Short problem »
Please give the lines of the entries below as a JSON list of strings, one string per line, with blank lines left out.

Click-target data »

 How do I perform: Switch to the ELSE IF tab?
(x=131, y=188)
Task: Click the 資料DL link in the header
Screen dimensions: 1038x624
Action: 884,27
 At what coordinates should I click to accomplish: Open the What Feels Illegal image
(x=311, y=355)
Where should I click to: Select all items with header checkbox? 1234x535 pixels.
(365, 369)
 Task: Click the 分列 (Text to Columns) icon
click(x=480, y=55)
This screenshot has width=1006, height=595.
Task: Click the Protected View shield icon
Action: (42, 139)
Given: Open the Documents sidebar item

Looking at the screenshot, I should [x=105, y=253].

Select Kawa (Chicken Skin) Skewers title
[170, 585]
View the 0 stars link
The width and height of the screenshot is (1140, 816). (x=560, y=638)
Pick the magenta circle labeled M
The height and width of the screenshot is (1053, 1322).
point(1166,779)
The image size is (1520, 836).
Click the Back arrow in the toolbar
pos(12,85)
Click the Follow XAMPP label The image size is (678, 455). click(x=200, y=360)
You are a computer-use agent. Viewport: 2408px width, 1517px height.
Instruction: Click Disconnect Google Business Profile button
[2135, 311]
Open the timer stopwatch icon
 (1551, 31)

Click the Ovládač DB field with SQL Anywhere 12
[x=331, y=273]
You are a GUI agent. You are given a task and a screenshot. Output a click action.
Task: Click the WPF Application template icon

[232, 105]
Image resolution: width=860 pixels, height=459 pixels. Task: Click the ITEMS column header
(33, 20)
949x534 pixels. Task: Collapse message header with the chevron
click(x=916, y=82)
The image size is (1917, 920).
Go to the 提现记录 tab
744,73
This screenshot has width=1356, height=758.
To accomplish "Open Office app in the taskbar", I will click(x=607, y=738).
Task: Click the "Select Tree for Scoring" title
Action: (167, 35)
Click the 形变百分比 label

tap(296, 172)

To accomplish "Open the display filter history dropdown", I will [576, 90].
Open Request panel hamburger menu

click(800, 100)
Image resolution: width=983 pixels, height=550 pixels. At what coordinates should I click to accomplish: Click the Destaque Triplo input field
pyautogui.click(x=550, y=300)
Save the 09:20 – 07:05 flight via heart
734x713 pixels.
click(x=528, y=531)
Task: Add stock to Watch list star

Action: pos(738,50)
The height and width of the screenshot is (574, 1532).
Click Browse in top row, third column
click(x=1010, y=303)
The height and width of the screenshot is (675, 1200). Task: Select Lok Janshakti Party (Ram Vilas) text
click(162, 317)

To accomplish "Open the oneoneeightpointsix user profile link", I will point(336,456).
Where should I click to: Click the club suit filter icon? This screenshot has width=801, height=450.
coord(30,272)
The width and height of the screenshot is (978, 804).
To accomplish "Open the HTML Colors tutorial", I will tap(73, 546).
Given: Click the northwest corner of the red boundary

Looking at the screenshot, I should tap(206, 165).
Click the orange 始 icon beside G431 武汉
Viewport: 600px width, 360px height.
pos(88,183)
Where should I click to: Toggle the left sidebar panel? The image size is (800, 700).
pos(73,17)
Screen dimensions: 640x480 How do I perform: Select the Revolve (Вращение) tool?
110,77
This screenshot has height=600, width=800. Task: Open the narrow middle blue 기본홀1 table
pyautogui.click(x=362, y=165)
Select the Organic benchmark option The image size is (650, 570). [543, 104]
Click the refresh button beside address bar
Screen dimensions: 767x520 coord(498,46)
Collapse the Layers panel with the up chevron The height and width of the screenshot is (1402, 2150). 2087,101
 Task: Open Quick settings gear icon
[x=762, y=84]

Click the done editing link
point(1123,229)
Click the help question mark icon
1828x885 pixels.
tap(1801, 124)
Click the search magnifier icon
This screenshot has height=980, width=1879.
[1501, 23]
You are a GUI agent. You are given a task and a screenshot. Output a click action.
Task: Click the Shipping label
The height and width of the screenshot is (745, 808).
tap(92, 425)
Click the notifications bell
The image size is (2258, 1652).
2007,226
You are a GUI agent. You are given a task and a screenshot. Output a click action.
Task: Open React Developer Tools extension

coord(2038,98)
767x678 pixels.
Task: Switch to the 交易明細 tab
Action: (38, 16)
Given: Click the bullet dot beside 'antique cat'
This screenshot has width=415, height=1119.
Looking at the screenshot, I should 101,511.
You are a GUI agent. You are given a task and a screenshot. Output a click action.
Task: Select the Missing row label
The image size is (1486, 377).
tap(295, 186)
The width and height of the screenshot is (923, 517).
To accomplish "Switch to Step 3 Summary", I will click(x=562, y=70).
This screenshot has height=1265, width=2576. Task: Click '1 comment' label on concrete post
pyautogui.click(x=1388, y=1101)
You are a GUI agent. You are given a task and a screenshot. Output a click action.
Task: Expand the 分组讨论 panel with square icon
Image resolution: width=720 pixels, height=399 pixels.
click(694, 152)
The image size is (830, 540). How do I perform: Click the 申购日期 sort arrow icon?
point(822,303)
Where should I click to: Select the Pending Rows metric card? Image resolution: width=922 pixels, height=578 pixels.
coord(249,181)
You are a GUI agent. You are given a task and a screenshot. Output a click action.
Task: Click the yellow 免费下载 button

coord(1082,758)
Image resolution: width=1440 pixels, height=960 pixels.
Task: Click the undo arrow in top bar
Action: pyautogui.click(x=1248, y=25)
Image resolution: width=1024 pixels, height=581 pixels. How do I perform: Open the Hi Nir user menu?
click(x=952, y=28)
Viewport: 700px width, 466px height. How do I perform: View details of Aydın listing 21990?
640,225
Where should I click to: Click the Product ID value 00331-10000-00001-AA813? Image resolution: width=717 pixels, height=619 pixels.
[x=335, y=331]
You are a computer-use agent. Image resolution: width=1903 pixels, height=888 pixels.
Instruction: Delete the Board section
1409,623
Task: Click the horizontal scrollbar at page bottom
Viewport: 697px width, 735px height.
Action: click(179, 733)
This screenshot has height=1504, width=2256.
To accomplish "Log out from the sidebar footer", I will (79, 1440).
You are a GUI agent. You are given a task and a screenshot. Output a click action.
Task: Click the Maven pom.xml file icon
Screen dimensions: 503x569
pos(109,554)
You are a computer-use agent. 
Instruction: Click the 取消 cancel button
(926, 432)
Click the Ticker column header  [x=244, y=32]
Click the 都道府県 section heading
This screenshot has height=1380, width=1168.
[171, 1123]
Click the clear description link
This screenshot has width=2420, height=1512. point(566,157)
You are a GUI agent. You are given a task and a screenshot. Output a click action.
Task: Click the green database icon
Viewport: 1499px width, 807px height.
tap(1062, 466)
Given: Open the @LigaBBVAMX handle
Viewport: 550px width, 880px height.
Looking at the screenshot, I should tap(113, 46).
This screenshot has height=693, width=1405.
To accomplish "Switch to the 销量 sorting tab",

Response to the task »
[
  " How do I perform: Switch to the ELSE IF tab?",
  "(x=131, y=188)",
  "Task: Click the 資料DL link in the header",
  "Screen dimensions: 1038x624",
  "Action: 884,27",
  " At what coordinates should I click to accomplish: Open the What Feels Illegal image",
  "(x=311, y=355)",
  "Where should I click to: Select all items with header checkbox? 1234x535 pixels.",
  "(365, 369)",
  " Task: Click the 分列 (Text to Columns) icon",
  "click(x=480, y=55)",
  "This screenshot has width=1006, height=595.",
  "Task: Click the Protected View shield icon",
  "Action: (42, 139)",
  "Given: Open the Documents sidebar item",
  "Looking at the screenshot, I should [x=105, y=253].",
  "Select Kawa (Chicken Skin) Skewers title",
  "[170, 585]",
  "View the 0 stars link",
  "The width and height of the screenshot is (1140, 816). (x=560, y=638)",
  "Pick the magenta circle labeled M",
  "The height and width of the screenshot is (1053, 1322).",
  "point(1166,779)",
  "The image size is (1520, 836).",
  "Click the Back arrow in the toolbar",
  "pos(12,85)",
  "Click the Follow XAMPP label The image size is (678, 455). click(x=200, y=360)",
  "You are a computer-use agent. Viewport: 2408px width, 1517px height.",
  "Instruction: Click Disconnect Google Business Profile button",
  "[2135, 311]",
  "Open the timer stopwatch icon",
  " (1551, 31)",
  "Click the Ovládač DB field with SQL Anywhere 12",
  "[x=331, y=273]",
  "You are a GUI agent. You are given a task and a screenshot. Output a click action.",
  "Task: Click the WPF Application template icon",
  "[232, 105]",
  "Image resolution: width=860 pixels, height=459 pixels. Task: Click the ITEMS column header",
  "(33, 20)",
  "949x534 pixels. Task: Collapse message header with the chevron",
  "click(x=916, y=82)",
  "The image size is (1917, 920).",
  "Go to the 提现记录 tab",
  "744,73",
  "This screenshot has width=1356, height=758.",
  "To accomplish \"Open Office app in the taskbar\", I will click(x=607, y=738).",
  "Task: Click the \"Select Tree for Scoring\" title",
  "Action: (167, 35)",
  "Click the 形变百分比 label",
  "tap(296, 172)",
  "To accomplish \"Open the display filter history dropdown\", I will [576, 90].",
  "Open Request panel hamburger menu",
  "click(800, 100)",
  "Image resolution: width=983 pixels, height=550 pixels. At what coordinates should I click to accomplish: Click the Destaque Triplo input field",
  "pyautogui.click(x=550, y=300)",
  "Save the 09:20 – 07:05 flight via heart",
  "734x713 pixels.",
  "click(x=528, y=531)",
  "Task: Add stock to Watch list star",
  "Action: pos(738,50)",
  "The height and width of the screenshot is (574, 1532).",
  "Click Browse in top row, third column",
  "click(x=1010, y=303)",
  "The height and width of the screenshot is (675, 1200). Task: Select Lok Janshakti Party (Ram Vilas) text",
  "click(162, 317)",
  "To accomplish \"Open the oneoneeightpointsix user profile link\", I will point(336,456).",
  "Where should I click to: Click the club suit filter icon? This screenshot has width=801, height=450.",
  "coord(30,272)",
  "The width and height of the screenshot is (978, 804).",
  "To accomplish \"Open the HTML Colors tutorial\", I will tap(73, 546).",
  "Given: Click the northwest corner of the red boundary",
  "Looking at the screenshot, I should tap(206, 165).",
  "Click the orange 始 icon beside G431 武汉",
  "Viewport: 600px width, 360px height.",
  "pos(88,183)",
  "Where should I click to: Toggle the left sidebar panel? The image size is (800, 700).",
  "pos(73,17)",
  "Screen dimensions: 640x480 How do I perform: Select the Revolve (Вращение) tool?",
  "110,77",
  "This screenshot has height=600, width=800. Task: Open the narrow middle blue 기본홀1 table",
  "pyautogui.click(x=362, y=165)",
  "Select the Organic benchmark option The image size is (650, 570). [543, 104]",
  "Click the refresh button beside address bar",
  "Screen dimensions: 767x520 coord(498,46)",
  "Collapse the Layers panel with the up chevron The height and width of the screenshot is (1402, 2150). 2087,101",
  " Task: Open Quick settings gear icon",
  "[x=762, y=84]",
  "Click the done editing link",
  "point(1123,229)",
  "Click the help question mark icon",
  "1828x885 pixels.",
  "tap(1801, 124)",
  "Click the search magnifier icon",
  "This screenshot has height=980, width=1879.",
  "[1501, 23]",
  "You are a GUI agent. You are given a task and a screenshot. Output a click action.",
  "Task: Click the Shipping label",
  "The height and width of the screenshot is (745, 808).",
  "tap(92, 425)",
  "Click the notifications bell",
  "The image size is (2258, 1652).",
  "2007,226",
  "You are a GUI agent. You are given a task and a screenshot. Output a click action.",
  "Task: Open React Developer Tools extension",
  "coord(2038,98)",
  "767x678 pixels.",
  "Task: Switch to the 交易明細 tab",
  "Action: (38, 16)",
  "Given: Click the bullet dot beside 'antique cat'",
  "This screenshot has width=415, height=1119.",
  "Looking at the screenshot, I should 101,511.",
  "You are a GUI agent. You are given a task and a screenshot. Output a click action.",
  "Task: Select the Missing row label",
  "The image size is (1486, 377).",
  "tap(295, 186)",
  "The width and height of the screenshot is (923, 517).",
  "To accomplish \"Switch to Step 3 Summary\", I will click(x=562, y=70).",
  "This screenshot has height=1265, width=2576. Task: Click '1 comment' label on concrete post",
  "pyautogui.click(x=1388, y=1101)",
  "You are a GUI agent. You are given a task and a screenshot. Output a click action.",
  "Task: Expand the 分组讨论 panel with square icon",
  "Image resolution: width=720 pixels, height=399 pixels.",
  "click(694, 152)",
  "The image size is (830, 540). How do I perform: Click the 申购日期 sort arrow icon?",
  "point(822,303)",
  "Where should I click to: Select the Pending Rows metric card? Image resolution: width=922 pixels, height=578 pixels.",
  "coord(249,181)",
  "You are a GUI agent. You are given a task and a screenshot. Output a click action.",
  "Task: Click the yellow 免费下载 button",
  "coord(1082,758)",
  "Image resolution: width=1440 pixels, height=960 pixels.",
  "Task: Click the undo arrow in top bar",
  "Action: pyautogui.click(x=1248, y=25)",
  "Image resolution: width=1024 pixels, height=581 pixels. How do I perform: Open the Hi Nir user menu?",
  "click(x=952, y=28)",
  "Viewport: 700px width, 466px height. How do I perform: View details of Aydın listing 21990?",
  "640,225",
  "Where should I click to: Click the Product ID value 00331-10000-00001-AA813? Image resolution: width=717 pixels, height=619 pixels.",
  "[x=335, y=331]",
  "You are a computer-use agent. Image resolution: width=1903 pixels, height=888 pixels.",
  "Instruction: Delete the Board section",
  "1409,623",
  "Task: Click the horizontal scrollbar at page bottom",
  "Viewport: 697px width, 735px height.",
  "Action: click(179, 733)",
  "This screenshot has height=1504, width=2256.",
  "To accomplish \"Log out from the sidebar footer\", I will (79, 1440).",
  "You are a GUI agent. You are given a task and a screenshot. Output a click action.",
  "Task: Click the Maven pom.xml file icon",
  "Screen dimensions: 503x569",
  "pos(109,554)",
  "You are a computer-use agent. ",
  "Instruction: Click the 取消 cancel button",
  "(926, 432)",
  "Click the Ticker column header  [x=244, y=32]",
  "Click the 都道府県 section heading",
  "This screenshot has height=1380, width=1168.",
  "[171, 1123]",
  "Click the clear description link",
  "This screenshot has width=2420, height=1512. point(566,157)",
  "You are a GUI agent. You are given a task and a screenshot. Output a click action.",
  "Task: Click the green database icon",
  "Viewport: 1499px width, 807px height.",
  "tap(1062, 466)",
  "Given: Open the @LigaBBVAMX handle",
  "Viewport: 550px width, 880px height.",
  "Looking at the screenshot, I should tap(113, 46).",
  "This screenshot has height=693, width=1405.",
  "To accomplish \"Switch to the 销量 sorting tab\","
]